Homosexuality and gender dysphoria were removed from medicine’s catalog of maladies because of political pressure. Political pressure also caused the outlawing of conversion therapy. Whose interests are served by those bans?

     Draw your own conclusions.

3 comments

  1. When I was looking to have Lasik surgery on my eyes, the doctor and I discussed all the things that they would have to do in order to fix my peepers. My eyes are pretty jacked up. I asked the doctor if she would undergo all these procedures on herself, and she said she would not. Well, if the doc wouldn’t do it to herself, ain’t no way that I’m going to have it done to me.

    However, there are these little things called “Implantable Collamer Lenses”, or ICL for short. They take the defective lens out of your eyeball, and put in a new one. One surgery, and it’s over. It would have fixed my eyeballs right up.

    Except the FDA has not approved the one I needed. Maybe if I had ten grand I could have gone up to Canada and had the surgery done there, because they were approved up North. But not in the USA. So no corrective surgery for me.

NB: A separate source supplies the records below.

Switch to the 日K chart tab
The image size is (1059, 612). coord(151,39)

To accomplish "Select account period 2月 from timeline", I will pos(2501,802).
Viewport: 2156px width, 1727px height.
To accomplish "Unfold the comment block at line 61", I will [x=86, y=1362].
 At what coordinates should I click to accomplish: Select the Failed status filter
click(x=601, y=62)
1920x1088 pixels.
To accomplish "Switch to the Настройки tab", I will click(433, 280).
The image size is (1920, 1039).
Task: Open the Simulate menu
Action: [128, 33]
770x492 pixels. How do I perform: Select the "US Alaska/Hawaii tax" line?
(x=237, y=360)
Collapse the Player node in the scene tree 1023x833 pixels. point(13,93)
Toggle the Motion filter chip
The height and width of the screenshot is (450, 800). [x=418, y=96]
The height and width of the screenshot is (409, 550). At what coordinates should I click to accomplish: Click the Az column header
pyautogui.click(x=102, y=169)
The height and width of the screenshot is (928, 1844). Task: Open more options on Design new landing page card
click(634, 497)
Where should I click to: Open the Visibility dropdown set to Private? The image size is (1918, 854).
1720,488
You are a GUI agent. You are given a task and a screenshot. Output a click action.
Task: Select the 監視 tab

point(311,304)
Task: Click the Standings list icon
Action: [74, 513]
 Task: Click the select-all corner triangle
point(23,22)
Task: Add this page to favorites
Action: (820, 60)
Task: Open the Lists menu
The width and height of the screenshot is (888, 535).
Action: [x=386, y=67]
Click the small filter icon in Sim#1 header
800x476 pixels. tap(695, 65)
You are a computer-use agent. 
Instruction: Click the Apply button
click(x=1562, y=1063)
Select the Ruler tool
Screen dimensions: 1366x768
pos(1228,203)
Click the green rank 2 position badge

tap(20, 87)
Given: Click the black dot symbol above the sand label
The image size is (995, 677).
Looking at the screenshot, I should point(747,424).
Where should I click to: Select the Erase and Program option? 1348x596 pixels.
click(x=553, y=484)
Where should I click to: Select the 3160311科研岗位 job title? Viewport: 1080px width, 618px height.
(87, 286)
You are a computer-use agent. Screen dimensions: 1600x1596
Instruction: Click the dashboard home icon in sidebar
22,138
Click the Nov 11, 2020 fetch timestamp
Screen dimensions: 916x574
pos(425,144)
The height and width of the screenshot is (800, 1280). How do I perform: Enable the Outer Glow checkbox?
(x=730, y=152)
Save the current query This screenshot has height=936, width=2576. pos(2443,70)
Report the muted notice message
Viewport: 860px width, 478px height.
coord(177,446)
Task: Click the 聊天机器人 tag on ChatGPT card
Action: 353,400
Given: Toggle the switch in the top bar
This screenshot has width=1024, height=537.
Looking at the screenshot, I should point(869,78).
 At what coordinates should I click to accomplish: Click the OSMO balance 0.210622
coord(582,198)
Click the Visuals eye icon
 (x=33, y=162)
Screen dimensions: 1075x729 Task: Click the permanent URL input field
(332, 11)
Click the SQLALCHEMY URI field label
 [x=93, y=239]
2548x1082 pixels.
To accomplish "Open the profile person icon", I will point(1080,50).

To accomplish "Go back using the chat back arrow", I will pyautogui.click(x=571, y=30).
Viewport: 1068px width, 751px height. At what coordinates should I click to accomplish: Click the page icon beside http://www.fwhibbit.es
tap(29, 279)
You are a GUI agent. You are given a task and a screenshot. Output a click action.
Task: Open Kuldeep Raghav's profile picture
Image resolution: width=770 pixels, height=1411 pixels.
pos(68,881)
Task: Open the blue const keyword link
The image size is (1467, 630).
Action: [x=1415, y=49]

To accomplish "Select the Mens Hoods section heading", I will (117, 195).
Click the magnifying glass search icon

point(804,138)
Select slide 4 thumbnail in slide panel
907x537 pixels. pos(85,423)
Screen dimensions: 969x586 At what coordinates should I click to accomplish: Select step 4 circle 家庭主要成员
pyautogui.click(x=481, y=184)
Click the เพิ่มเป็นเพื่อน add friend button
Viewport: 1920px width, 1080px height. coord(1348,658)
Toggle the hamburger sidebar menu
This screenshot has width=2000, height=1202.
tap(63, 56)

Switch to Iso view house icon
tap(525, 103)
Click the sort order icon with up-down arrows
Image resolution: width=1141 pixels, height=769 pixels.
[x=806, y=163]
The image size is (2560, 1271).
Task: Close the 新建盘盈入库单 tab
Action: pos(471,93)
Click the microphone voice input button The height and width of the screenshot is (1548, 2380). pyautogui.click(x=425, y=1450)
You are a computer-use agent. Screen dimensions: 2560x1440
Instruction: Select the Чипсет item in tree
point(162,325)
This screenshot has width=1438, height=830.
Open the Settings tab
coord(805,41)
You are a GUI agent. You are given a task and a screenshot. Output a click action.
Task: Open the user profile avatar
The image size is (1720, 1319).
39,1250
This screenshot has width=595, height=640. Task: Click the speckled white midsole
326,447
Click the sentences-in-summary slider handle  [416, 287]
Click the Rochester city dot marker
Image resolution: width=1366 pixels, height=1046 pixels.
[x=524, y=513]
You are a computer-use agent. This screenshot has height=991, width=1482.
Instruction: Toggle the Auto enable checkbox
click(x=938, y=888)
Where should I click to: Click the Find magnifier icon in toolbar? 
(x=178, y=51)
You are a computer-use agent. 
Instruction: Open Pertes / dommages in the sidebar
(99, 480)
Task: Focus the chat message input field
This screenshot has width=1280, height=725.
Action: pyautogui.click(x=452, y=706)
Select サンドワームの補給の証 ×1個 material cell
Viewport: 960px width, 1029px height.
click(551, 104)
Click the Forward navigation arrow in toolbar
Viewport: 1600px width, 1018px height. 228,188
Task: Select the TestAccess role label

    The FDA is another one of the massive deep state institutions that needs to be destroyed.

    • TheCynicalOne on December 20, 2023 at 5:53 PM

    This could also equally apply to the restrictions on providing pain medications to patients with chronic or even acute pain from injury or illness. Why can’t a doctor decide a patient needs pain meds and prescribe them as needed? Why should patients need to beg and most often be turned away from needed relief? There is no excuse for the sanctimonious law makers and medical societies causing this.

  2. Pascal and I were discussing the acquisition of Ivermectin.
    One place I had found wanted roughly $300 for a supply of some Ivermectin, Z Packs and a couple other things. We agreed it was not an optimal solution.
    He showed me a much better place today with more bang for the buck,
    Still WAYYYYY more than they pay for the same stuff OTC in third world countries.